Cliche 1: (Concerning the two major parties) "To obtain a majority, each must appeal to their respective extremes. From the extremes there is no way to compromise... In the middle, there is the possibility of compromise. 'Left' and 'right' cannot compromise."

Cliche 2: "The R's and D's are the fundraising wings of the same vulture. They have shared power for 150 years and are equally responsible for arriving at this point in governmental history."

Am I the first person to notice that these two oft-heard sentiments are in direct opposition? Either the two parties are extreme and irreconcilable, or they are as alike as makes no difference. You can't have it both ways.

(Yes, I know that "you can't have it both ways" is a cliche. I don't care.)

What bothers me is not that people resort to familiar thoughts and phrases. Human beings do that. We're not as astonishing as we like to think.

What bothers me is that the same person can nod his head in agreement when he hears cliche 1 and cliche 2.

Political concepts are not Schroedinger's cat. You can't say X and then say not-X. If people can think two contradictory thoughts at the same time, then when Adam and Eve (or Adam and Steve) stand before the Justice of the Peace, what do they really mean when they say "I do"?
Was there ever a time in American history when politicians were looked at with respect?

The above clich├ęs are alike in one respect, they are both negative. Perhaps that's why they can be entertained without a cerebral melt-down.

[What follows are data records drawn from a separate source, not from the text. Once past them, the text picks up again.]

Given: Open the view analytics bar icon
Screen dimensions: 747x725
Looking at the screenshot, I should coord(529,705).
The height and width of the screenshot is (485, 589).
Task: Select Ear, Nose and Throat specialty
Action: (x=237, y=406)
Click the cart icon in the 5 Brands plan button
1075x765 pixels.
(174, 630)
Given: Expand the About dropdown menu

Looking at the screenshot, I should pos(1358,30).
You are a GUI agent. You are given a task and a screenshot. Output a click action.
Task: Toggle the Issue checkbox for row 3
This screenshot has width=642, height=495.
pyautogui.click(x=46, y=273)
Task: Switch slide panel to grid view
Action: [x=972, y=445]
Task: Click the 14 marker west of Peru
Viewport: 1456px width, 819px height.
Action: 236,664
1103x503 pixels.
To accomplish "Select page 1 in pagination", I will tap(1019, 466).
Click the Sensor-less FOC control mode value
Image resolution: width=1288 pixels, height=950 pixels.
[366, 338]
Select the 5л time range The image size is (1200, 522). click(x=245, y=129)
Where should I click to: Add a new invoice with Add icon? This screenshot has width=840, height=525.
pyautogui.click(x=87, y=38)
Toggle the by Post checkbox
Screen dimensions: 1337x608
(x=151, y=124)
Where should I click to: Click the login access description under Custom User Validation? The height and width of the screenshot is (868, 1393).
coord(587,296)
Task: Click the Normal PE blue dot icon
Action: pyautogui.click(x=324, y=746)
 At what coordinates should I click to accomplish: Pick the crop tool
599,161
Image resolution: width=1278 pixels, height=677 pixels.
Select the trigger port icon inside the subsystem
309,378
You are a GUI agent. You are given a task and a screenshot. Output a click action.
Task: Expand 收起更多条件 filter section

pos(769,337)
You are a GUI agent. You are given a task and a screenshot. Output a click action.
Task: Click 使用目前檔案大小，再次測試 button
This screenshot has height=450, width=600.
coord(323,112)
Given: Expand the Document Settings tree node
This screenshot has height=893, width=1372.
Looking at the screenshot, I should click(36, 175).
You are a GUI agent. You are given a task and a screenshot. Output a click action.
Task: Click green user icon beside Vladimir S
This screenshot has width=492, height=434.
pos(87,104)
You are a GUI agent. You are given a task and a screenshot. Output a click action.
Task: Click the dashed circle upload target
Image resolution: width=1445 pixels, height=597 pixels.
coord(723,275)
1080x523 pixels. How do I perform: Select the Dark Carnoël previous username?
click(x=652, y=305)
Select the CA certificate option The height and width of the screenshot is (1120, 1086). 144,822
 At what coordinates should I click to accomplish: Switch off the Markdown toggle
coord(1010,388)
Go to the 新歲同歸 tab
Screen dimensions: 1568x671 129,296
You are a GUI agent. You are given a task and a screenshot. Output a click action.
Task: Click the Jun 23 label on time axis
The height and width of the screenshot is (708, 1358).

I think the next hero of the revolution will be the person who instead of fighting Wall Street and Washington figures way to make them irrelevant to the lives of Joe and Jane Sixpack. I suggest we start with the print and broadcast media and work our way up. Tune out, turn off, drop the pundits.
At the risk of adding cliches to the melting pot, I must note that, like pictures, a good cliche is worth a thousand words because it expresses a history (usually forgotten or misunderstood).

Contradictory thoughts held in the same noggin, we're told, are a sign of genius; therefore, agreeing with two contradictory cliches must make one a bright bulb indeed.

Former Edwards supporters often suffer from cliche abuse so we are apt to be a bit more sensitive to the dilemma.
I think both cliches can be correct. It's only that one concerns appearances while the other reflects the reality of political outcomes.

Challenge yourself. Google First Scandal.
Obama did his best to merge the "opposites" a few days ago, when he inferentially announced, as 52 Iraqis were slain in Baghdad, that he had been wrong in calling Iraq a "dumb war" which was now, in his estimation, a success which had implanted a stable "democracy."

It must have worked because I heard of no outcry from the longstanding "antiwar" prog left to primary the bum.